Em abril de 1945, Mussolini foi assassinado, e Hitler suicidou-se (embora para este último há controvérsias). O armistício selou o fim da Segunda Guerra Mundial com a conta de muita destruição e milhões de mortos. Fim do nazifascismo?
No final do século 20, em 1998, a Conferência Episcopal da Igreja Católica, com ênfase na “ideologia de gênero: seus perigos seu alcance”, deu o mote para conservadores e religiosos na defesa do papel da mulher como mães e boas esposas dentro da família heterossexual tradicional. Desde então, recrudesceram ideários fascistas e misóginos.
Quanto do ideário nazifascista está em evidência?

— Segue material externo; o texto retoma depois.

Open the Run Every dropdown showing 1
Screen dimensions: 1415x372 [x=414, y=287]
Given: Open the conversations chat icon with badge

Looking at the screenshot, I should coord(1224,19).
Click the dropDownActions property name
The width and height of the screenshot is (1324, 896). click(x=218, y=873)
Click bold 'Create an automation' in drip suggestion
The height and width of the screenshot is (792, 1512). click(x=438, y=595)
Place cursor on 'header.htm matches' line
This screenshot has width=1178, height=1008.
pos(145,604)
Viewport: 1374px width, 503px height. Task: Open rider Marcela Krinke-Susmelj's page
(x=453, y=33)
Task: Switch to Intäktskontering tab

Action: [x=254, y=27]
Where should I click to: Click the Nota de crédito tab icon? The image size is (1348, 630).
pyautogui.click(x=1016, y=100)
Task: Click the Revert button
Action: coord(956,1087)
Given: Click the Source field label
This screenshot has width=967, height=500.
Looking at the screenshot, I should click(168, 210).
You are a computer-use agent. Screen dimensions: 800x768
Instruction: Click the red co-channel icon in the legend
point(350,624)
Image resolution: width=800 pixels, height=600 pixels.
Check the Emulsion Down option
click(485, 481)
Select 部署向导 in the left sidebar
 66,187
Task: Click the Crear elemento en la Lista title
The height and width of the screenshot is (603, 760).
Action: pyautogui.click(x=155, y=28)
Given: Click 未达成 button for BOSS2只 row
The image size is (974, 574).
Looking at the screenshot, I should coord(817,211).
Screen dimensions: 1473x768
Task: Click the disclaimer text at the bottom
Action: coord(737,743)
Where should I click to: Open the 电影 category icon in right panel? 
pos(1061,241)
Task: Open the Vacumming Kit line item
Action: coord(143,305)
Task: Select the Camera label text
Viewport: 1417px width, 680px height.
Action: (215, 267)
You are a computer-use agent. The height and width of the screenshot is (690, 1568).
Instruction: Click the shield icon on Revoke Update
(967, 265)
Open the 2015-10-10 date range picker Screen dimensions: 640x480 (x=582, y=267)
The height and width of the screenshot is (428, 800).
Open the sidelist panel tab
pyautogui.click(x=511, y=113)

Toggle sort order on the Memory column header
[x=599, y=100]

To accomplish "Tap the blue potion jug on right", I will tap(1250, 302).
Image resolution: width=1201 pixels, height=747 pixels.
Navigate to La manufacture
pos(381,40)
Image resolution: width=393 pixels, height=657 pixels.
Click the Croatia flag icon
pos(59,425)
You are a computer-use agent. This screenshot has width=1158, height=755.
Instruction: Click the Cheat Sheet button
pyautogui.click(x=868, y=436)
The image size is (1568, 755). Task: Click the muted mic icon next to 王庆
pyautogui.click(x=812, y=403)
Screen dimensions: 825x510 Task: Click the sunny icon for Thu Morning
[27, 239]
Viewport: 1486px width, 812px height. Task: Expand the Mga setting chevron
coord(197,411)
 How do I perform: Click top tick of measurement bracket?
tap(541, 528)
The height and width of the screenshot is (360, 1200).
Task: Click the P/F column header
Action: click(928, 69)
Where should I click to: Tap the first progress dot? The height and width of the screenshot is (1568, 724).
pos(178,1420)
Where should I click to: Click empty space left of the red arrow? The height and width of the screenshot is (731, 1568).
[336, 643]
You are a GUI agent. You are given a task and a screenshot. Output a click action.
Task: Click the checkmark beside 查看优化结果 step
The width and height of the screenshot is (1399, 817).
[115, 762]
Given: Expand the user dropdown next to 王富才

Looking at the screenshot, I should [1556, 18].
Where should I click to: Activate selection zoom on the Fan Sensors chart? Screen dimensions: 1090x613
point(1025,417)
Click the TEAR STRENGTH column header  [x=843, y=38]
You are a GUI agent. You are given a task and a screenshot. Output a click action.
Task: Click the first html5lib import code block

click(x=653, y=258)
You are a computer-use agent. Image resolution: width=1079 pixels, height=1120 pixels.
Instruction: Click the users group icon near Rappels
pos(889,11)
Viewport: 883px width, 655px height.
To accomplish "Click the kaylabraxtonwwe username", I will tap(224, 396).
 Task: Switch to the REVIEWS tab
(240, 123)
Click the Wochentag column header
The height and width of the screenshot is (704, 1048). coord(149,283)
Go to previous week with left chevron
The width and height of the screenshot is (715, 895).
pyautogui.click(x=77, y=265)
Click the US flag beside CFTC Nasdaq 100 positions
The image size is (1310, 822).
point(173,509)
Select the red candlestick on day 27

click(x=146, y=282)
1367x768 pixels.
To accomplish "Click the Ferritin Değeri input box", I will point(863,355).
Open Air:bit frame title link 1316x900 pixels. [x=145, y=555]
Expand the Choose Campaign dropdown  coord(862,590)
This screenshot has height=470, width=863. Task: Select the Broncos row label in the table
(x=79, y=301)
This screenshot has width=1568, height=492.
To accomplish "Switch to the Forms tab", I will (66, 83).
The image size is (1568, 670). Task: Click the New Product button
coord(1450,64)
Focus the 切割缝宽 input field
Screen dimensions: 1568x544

Nos discursos de ultra conservadores e religiosos, o fascismo diz ao que retorna.
As pautas do conservadorismo fundamentalista vêm insistentemente fomentando discursos contra os direitos das mulheres, das pessoas LGBTQIA+, do direito ao aborto, para citar alguns, sempre na concepção de que as mulheres devem voltar ao lar, submeterem-se aos maridos, não entrarem na política – a violência política de gênero é uma face desta caça aos direitos – gerar filhos e aceitar sua condição se subalternidade.
Concomitante a isto, a partir de 2014, no Brasil, estes nefastos homens (e algumas mulheres), criaram um documento (escola sem partido) onde reativaram o ambiente fétido do fascismo: centraliza no que chama de “ideologia de gênero” e a falácia da destruição da família tradicional.
Desde então, e não só no Brasil, ascendem governos fascistas com pautas dos costumes em evidência e a destruição de direitos duramente conquistados, especialmente das mulheres. Recrudescem os fundamentalismos de extrema direita e, na esteira destes, aparecem grupos masculinos como os Redpill, Incel, MGTOW os quais pregam o ódio às mulheres e a submissão como caminho para que os homens resgatem energia masculina. As redes sociais e seus usos para o fascismo e suas manifestações misóginas fazem o tempo de disseminar estas ideologias que, acolhidas por estes grupos e com apelo aos jovens, se espalham de forma desenfreada, ou a janela virtual de oportunidades.
“O masculinismo se apropria desse momento”, explica a cientista política Bruna Camilo, que conseguiu se infiltrar nesses grupos para pesquisar redes de ódio e misoginia no Brasil.
“Se você controla gênero, você controla o poder. Você controla diversos temas da nossa sociedade. As relações dos movimentos com a extrema direita são políticas antigênero”, analisa Camillo.
Hoje, o fascismo e o neonazismo se mostram às claras. Seus adeptos defendem a misoginia, a exclusão de direitos, o racismo, a supremacia branca, a perseguição às diferentes sexualidades, a criminalização ao aborto, a violência política de gênero, a xenofobia, a meritocracia, o armamentismo, o culto à virilidade, a negação das evidências científicas e da emergência climática, a precariedade trabalhista e perseguem sistematicamente professoras e professores.
Eles querem o retorno à família tradicional, as mulheres submissas, a manutenção da desigualdade entre os gêneros e frear os avanços das pautas feministas e dos direitos sociais e sexuais reprodutivos. Portanto, fazem oposição aos avanços sociais, às políticas de igualdade, à democracia e à cidadania.
A jornalista Natuza Nery argumenta que esses movimentos masculinistas praticam a misoginia como lucro. O controle dos úteros reprodutivos é a lógica da manutenção do capitalismo, portanto, diretamente relacionado à lógica neoliberal da manutenção do capital e o controle do mundo.
Batalhas insanas acontecem nos parlamentos em ‘prol da vida desde a concepção’ por religiosos (salvo algumas exceções pontuais) fundamentalistas, em nome de um deus, da pátria e da família por interesse pelo poder político para o controle das grandes corporações. É o poder econômico sobre quaisquer direitos reprodutivos.
Ou seja, o controle sempre foi, e é, sobre papéis de gênero e sexualidade. A negação da autonomia reprodutiva das mulheres sempre serviu e continua servindo no apoio aos anseios da extrema direita como estratégia e dominação.
Como disse Bertold Brecht, o fascismo está sempre no cio. O fascismo é, em sua essência, fétido e misógino. Mata.